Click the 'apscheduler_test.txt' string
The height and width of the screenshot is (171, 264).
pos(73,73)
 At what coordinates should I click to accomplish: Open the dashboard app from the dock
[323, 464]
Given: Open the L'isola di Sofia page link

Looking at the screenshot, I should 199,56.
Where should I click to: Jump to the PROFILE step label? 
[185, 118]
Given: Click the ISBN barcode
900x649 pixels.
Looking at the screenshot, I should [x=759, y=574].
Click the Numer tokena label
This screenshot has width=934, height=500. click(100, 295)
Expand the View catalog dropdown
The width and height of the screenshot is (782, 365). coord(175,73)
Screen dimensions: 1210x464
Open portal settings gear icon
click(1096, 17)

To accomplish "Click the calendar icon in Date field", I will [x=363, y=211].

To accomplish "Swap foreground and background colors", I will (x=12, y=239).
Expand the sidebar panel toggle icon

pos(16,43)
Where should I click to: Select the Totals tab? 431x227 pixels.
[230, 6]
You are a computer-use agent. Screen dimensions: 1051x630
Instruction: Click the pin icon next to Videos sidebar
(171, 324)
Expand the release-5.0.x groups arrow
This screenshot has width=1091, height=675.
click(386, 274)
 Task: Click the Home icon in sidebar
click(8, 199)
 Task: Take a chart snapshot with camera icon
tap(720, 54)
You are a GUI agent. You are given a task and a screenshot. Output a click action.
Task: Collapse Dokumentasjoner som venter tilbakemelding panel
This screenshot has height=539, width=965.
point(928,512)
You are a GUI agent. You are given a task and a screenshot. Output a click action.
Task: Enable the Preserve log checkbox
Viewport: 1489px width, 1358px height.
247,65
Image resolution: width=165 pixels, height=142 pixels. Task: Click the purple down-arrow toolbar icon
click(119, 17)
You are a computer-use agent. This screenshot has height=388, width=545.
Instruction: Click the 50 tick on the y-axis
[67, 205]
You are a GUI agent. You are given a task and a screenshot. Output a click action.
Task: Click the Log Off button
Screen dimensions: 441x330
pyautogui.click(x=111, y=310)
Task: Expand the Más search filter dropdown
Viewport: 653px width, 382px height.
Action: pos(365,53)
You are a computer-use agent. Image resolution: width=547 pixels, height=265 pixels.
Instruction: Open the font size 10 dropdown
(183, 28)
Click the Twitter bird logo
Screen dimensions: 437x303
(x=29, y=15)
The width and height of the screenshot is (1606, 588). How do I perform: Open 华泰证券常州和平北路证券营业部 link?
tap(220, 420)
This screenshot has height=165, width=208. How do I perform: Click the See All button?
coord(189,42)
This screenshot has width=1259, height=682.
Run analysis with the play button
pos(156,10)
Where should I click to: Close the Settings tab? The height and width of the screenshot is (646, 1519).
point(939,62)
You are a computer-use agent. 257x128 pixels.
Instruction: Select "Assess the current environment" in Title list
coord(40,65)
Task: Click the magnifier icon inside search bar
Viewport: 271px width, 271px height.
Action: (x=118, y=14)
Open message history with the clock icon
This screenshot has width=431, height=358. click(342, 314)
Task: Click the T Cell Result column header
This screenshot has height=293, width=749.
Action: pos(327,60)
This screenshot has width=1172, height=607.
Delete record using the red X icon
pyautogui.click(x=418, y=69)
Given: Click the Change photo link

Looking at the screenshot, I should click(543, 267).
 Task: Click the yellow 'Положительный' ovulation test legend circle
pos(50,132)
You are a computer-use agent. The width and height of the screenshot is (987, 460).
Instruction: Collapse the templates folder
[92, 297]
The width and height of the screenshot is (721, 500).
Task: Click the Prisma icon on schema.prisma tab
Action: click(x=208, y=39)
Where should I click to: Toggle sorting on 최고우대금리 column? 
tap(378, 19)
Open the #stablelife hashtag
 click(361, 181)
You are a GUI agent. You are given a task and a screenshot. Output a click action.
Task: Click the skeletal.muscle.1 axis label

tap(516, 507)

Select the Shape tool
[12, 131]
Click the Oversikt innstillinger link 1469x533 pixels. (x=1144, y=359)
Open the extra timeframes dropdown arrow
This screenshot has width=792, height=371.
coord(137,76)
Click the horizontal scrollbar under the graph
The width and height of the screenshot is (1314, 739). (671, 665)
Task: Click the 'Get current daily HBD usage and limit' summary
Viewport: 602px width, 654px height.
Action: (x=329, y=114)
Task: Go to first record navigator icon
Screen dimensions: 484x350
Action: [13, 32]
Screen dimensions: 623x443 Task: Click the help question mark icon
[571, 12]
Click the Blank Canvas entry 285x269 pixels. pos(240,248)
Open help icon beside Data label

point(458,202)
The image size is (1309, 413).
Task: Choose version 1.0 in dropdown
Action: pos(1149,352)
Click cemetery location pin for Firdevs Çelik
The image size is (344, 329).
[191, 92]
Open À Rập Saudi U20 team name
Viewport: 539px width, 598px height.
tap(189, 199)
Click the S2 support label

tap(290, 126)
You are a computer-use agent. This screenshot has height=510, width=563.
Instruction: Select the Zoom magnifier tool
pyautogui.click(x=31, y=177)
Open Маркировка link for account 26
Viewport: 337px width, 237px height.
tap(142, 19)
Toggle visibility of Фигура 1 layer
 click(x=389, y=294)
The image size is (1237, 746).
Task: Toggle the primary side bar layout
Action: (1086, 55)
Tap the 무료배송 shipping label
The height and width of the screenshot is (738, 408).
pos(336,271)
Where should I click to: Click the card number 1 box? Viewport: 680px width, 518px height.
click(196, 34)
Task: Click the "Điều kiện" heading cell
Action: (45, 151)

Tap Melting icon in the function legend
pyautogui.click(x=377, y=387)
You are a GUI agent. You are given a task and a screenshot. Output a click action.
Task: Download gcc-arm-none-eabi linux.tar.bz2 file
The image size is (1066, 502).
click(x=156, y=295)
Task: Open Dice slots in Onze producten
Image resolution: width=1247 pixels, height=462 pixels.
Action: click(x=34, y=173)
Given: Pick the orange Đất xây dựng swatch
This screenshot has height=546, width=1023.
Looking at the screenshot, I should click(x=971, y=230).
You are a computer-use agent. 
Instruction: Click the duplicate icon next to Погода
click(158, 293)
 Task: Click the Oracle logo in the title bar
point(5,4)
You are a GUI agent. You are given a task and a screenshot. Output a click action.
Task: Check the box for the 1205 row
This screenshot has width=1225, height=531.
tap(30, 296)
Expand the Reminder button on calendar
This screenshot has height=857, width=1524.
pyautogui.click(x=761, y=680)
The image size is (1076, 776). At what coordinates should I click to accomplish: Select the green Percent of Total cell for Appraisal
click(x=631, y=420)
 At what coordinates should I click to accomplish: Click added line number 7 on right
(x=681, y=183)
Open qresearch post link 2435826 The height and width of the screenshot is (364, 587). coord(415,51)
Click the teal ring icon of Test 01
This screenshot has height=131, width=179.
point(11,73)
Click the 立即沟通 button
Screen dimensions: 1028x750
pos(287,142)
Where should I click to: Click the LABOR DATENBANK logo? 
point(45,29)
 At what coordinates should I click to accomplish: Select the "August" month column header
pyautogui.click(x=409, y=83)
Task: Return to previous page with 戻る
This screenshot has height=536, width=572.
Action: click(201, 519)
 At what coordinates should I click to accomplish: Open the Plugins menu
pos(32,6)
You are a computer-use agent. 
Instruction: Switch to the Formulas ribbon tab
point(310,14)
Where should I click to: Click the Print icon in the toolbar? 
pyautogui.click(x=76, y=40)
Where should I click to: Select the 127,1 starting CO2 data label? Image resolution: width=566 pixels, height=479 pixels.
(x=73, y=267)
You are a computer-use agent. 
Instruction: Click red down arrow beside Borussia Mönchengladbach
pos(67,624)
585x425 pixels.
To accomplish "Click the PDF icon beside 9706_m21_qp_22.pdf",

Instructions for the task: Print exactly and only the lines that start at the line with "month column header" and run through the end of the listing above.

Solution to this problem:
 At what coordinates should I click to accomplish: Select the "August" month column header
pyautogui.click(x=409, y=83)
Task: Return to previous page with 戻る
This screenshot has height=536, width=572.
Action: click(201, 519)
 At what coordinates should I click to accomplish: Open the Plugins menu
pos(32,6)
You are a computer-use agent. 
Instruction: Switch to the Formulas ribbon tab
point(310,14)
Where should I click to: Click the Print icon in the toolbar? 
pyautogui.click(x=76, y=40)
Where should I click to: Select the 127,1 starting CO2 data label? Image resolution: width=566 pixels, height=479 pixels.
(x=73, y=267)
You are a computer-use agent. 
Instruction: Click red down arrow beside Borussia Mönchengladbach
pos(67,624)
585x425 pixels.
To accomplish "Click the PDF icon beside 9706_m21_qp_22.pdf",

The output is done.